The honest position is that both problems exist in different contexts. The solution isn’t loosening or tightening the diagnostic criteria across the board, it’s better training in differential assessment and more consistent use of validated tools.
Real-world clinical case analysis illustrates how diagnostic reasoning plays out when the picture is complicated.
When to Seek Professional Help
If you or someone you know is experiencing symptoms that could reflect PTSD or a related condition, the question isn’t whether the symptoms are “bad enough”, it’s whether they’re interfering with daily life. That’s the threshold that matters.
Seek professional evaluation when any of the following are present for more than a few weeks after a traumatic or highly stressful event:
- Recurring intrusive memories, nightmares, or flashbacks that feel uncontrollable
- Actively avoiding people, places, or situations that serve as reminders of the event
- Feeling emotionally numb, detached from others, or unable to experience positive emotions
- Persistent hypervigilance, exaggerated startle responses, or difficulty sleeping
- Using substances to cope with emotional distress or intrusive symptoms
- Significant problems functioning at work, in relationships, or with basic self-care
- Thoughts of self-harm or suicide
If thoughts of suicide or self-harm are present, contact the 988 Suicide and Crisis Lifeline (call or text 988 in the US) immediately, or go to the nearest emergency room. The Crisis Text Line is available by texting HOME to 741741.
It’s worth knowing who qualified professionals are who can assess and diagnose PTSD: psychiatrists, psychologists, licensed clinical social workers, and some primary care physicians with trauma training. Not every provider has PTSD-specific expertise, asking directly about a clinician’s training in trauma assessment is a reasonable thing to do.
What Accurate PTSD Diagnosis Makes Possible
Targeted Treatment, An accurate PTSD diagnosis opens access to trauma-focused therapies with strong evidence bases, including Prolonged Exposure, Cognitive Processing Therapy, and EMDR, none of which are indicated for MDD or GAD alone.
Appropriate Medication, PTSD responds to specific pharmacological approaches (primarily SSRIs and SNRIs); misdiagnosis as bipolar disorder, for instance, could lead to mood stabilizers that don’t address the underlying condition.
Validation of Experience, For many people, receiving an accurate diagnosis after years of misdiagnosis is itself therapeutically significant, it reframes their experience as a comprehensible response to real events rather than a character flaw.
Realistic Prognosis, PTSD is highly treatable. Roughly 50% of people achieve remission with evidence-based treatment.
That outcome is meaningfully better than for many of the conditions it’s most often confused with.

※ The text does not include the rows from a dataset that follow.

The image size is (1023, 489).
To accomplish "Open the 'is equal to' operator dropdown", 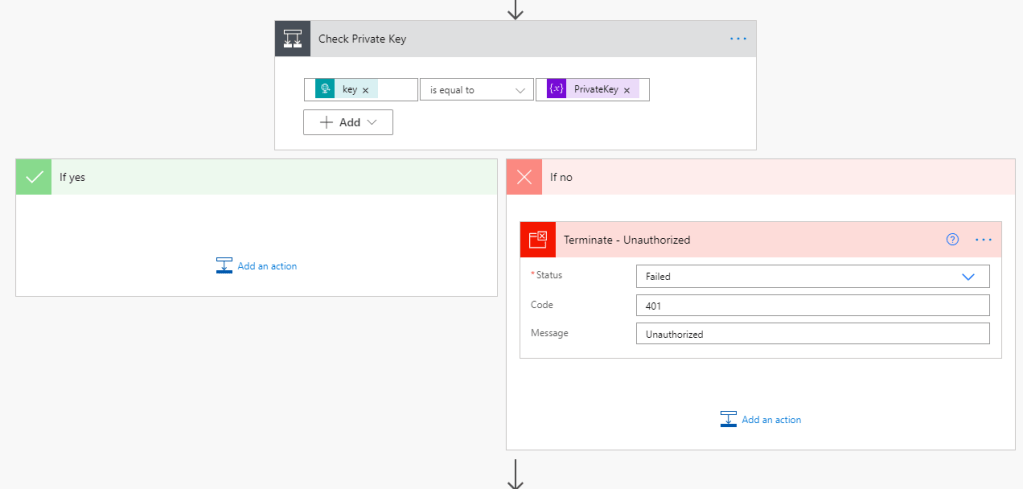I will point(477,90).

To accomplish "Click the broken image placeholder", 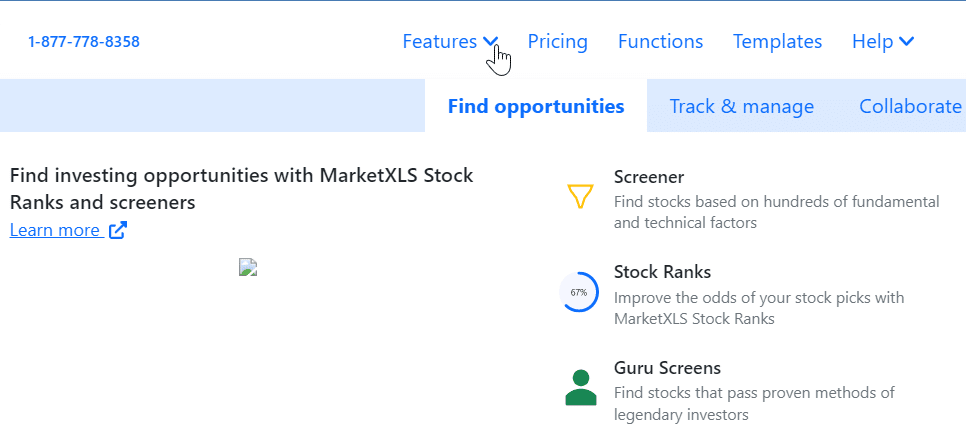I will [x=248, y=267].
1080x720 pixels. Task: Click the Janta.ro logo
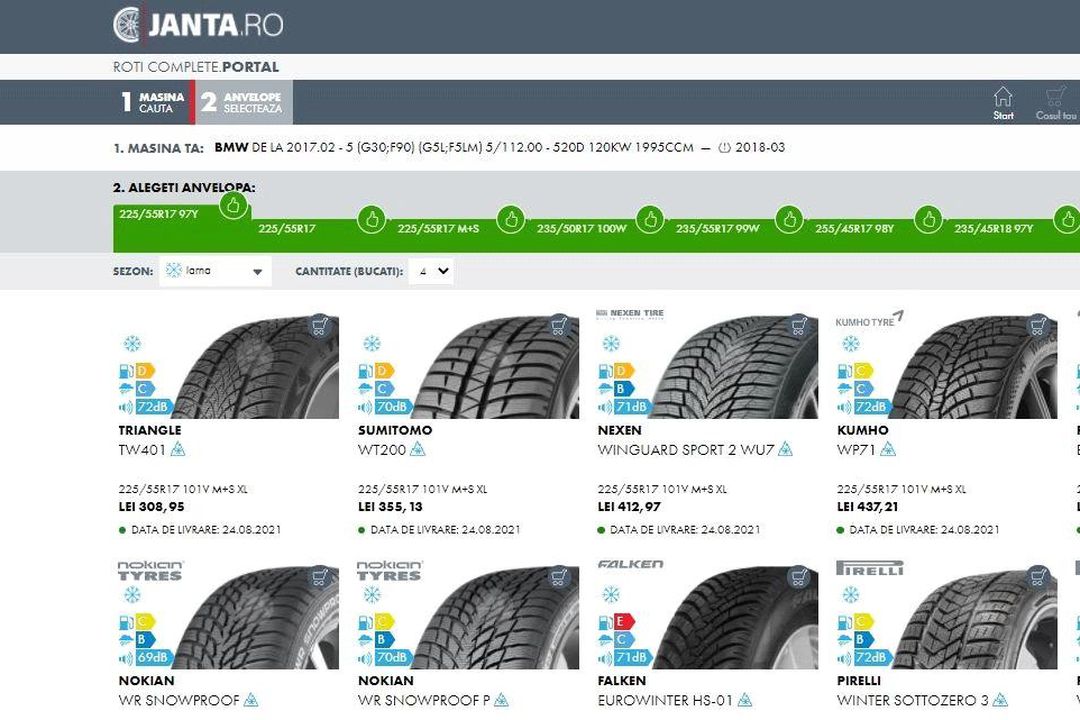point(198,24)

Diagnostic Errors That Cause Real Harm
Misattributing PTSD to BPD, Labeling trauma-related emotional dysregulation as borderline personality disorder can lead to therapeutic approaches that focus on personality restructuring rather than trauma processing, and carries significant stigma.
Missing PTSD in Substance Use, Treating addiction without addressing underlying PTSD significantly increases relapse risk; both conditions need to be identified and addressed.
Treating Psychotic Symptoms Without Trauma Assessment, Antipsychotic medication for trauma-related hallucinations or paranoia misses the causal mechanism and exposes patients to unnecessary side effects.
Overlooking C-PTSD in Favor of MDD, Antidepressant monotherapy for complex trauma presentations often produces partial response at best; the additional C-PTSD domains require different clinical attention.
This article is for informational purposes only and is not a substitute for professional medical advice, diagnosis, or treatment. Always seek the advice of a qualified healthcare provider with any questions about a medical condition.